Arc de Triomphe : un massacre annoncé, la France encore visée en plein cœur

Photo : Timelab

Vendredi soir, à deux pas de l’Arc de Triomphe, un homme armé d’un couteau et d’une paire de ciseaux a tenté de s’en prendre à des gendarmes en pleine cérémonie du ravivage de la flamme du Soldat inconnu. Quelques minutes plus tôt, il avait appelé un commissariat pour annoncer son intention de « commettre un massacre » afin de « venger les femmes et les enfants tués par les mécréants ». Les forces de l’ordre ont riposté. L’assaillant, blessé par balle, est décédé à l’hôpital.

Le parquet national antiterroriste a été saisi. La section antiterroriste de la brigade criminelle et la DGSI sont mobilisées. Le suspect était inscrit au fichier Micas et déjà lourdement condamné par le passé. Autrement dit : un profil connu, surveillé, signalé.

Et pourtant.

Un scénario devenu tristement familier

Le mode opératoire évoque ce que les spécialistes appellent un « suicide by cop » : provoquer les forces de l’ordre pour être abattu.
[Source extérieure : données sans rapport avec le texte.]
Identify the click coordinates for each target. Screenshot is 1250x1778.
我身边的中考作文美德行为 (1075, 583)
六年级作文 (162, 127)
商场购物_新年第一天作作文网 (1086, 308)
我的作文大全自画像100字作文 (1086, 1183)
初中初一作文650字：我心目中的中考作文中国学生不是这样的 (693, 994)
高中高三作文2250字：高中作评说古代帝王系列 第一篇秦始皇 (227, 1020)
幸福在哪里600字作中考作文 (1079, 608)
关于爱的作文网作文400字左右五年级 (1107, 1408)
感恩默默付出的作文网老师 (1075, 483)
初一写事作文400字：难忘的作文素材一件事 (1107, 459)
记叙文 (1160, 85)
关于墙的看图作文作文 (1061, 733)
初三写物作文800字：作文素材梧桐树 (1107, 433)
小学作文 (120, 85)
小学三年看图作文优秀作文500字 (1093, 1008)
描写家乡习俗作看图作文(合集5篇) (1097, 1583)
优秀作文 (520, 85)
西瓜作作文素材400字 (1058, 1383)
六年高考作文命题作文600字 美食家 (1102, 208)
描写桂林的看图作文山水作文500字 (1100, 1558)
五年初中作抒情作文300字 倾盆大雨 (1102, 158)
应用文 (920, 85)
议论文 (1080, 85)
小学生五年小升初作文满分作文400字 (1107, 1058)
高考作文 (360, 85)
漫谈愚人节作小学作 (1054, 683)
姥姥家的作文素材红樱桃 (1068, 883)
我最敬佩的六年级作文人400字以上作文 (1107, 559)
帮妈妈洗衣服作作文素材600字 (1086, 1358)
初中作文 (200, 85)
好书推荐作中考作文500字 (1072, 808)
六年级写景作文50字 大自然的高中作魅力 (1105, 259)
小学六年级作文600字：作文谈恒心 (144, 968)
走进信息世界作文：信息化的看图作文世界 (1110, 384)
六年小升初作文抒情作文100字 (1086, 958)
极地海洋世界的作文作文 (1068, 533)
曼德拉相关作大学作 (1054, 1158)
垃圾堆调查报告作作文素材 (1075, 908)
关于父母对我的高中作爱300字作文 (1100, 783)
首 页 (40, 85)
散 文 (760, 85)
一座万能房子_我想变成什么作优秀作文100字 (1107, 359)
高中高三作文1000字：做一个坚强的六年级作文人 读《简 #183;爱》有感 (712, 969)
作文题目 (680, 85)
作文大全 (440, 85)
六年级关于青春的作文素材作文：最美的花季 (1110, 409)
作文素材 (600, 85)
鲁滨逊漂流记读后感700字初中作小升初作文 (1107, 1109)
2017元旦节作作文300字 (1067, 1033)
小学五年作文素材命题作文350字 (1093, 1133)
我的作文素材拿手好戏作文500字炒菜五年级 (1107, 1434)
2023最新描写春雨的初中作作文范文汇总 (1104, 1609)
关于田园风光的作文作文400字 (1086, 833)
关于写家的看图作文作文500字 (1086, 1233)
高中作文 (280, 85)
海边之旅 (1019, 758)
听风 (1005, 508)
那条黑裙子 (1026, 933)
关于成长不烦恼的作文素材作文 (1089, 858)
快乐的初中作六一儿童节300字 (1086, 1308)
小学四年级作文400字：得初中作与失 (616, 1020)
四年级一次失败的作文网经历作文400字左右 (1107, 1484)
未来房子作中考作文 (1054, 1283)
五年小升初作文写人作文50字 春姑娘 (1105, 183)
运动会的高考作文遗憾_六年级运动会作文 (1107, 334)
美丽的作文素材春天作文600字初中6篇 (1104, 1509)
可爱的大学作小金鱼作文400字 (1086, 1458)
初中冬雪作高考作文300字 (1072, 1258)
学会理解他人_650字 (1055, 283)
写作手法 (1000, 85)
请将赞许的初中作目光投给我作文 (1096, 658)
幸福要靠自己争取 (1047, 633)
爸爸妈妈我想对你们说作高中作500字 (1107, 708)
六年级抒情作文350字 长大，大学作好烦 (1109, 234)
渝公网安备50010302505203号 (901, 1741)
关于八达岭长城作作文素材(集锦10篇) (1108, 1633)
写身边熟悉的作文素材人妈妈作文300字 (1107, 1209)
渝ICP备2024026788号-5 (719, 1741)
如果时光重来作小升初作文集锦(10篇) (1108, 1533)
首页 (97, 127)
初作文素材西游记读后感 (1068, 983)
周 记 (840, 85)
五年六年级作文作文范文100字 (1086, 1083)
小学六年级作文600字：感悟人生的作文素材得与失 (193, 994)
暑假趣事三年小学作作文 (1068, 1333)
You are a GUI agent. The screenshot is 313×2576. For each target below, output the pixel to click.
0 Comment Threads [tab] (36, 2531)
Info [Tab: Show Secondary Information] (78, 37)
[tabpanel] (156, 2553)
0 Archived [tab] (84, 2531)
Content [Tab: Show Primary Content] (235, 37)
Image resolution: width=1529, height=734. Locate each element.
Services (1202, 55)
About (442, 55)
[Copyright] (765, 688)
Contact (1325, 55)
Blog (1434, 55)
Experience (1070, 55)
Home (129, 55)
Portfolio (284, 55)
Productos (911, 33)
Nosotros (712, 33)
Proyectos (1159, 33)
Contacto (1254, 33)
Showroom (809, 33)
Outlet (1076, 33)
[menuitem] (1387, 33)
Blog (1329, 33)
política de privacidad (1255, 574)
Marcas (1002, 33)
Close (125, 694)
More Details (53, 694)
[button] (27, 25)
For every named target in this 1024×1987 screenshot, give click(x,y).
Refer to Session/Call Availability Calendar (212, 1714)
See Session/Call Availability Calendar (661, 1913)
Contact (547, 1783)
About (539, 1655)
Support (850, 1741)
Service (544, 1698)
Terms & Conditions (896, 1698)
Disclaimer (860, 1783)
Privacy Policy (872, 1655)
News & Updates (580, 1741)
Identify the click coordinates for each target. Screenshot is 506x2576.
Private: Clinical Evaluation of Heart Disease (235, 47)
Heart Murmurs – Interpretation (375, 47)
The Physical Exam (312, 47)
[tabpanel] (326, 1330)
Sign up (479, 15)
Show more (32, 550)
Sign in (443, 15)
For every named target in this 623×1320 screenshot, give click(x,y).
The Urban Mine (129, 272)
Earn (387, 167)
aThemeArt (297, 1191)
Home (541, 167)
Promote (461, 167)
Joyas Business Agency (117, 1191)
La scène se déroule dans un lieu hautement symbolique, au cœur de la capitale, lors d’un moment solennel. Tout est pensé pour frapper les esprits.

La question n’est plus seulement celle de la dangerosité individuelle. Elle est celle de la répétition. Combien de fois faudra-t-il découvrir, après coup, que l’auteur était « connu des services », fiché, déjà condamné ? Combien de fois faudra-t-il constater que l’on savait, mais que l’on n’a pas pu – ou pas voulu – empêcher ?

On entendra, comme toujours, les appels à la « prudence sémantique », les rappels au « pas d’amalgame », les mises en garde contre « l’instrumentalisation ». Mais les faits sont têtus : un homme animé par une rhétorique religieuse de vengeance a tenté de tuer des gendarmes au pied d’un monument national.

Des forces de l’ordre en première ligne

Il faut dire les choses clairement : sans la réaction rapide des gendarmes, le bilan aurait pu être dramatique. L’un d’eux n’a dû la vie qu’à son équipement. Les militaires présents ont protégé la cérémonie, les collégiens sur place, le public.

Dans une France où l’on critique volontiers la police et la gendarmerie, où chaque intervention est disséquée, où la légitime défense est soupçonnée avant d’être comprise, cette séquence rappelle une réalité simple : ce sont eux qui encaissent, qui se dressent entre la violence et le reste de la société.

Le chef de l’État a exprimé sa solidarité. Le ministre de l’Intérieur s’est rendu sur place. Les mots étaient attendus. Mais les mots ne suffisent plus.

La France ne pourra pas éternellement traiter ces épisodes comme des anomalies successives ; ils forment un motif. Et un motif, à force de se répéter, devient un signal.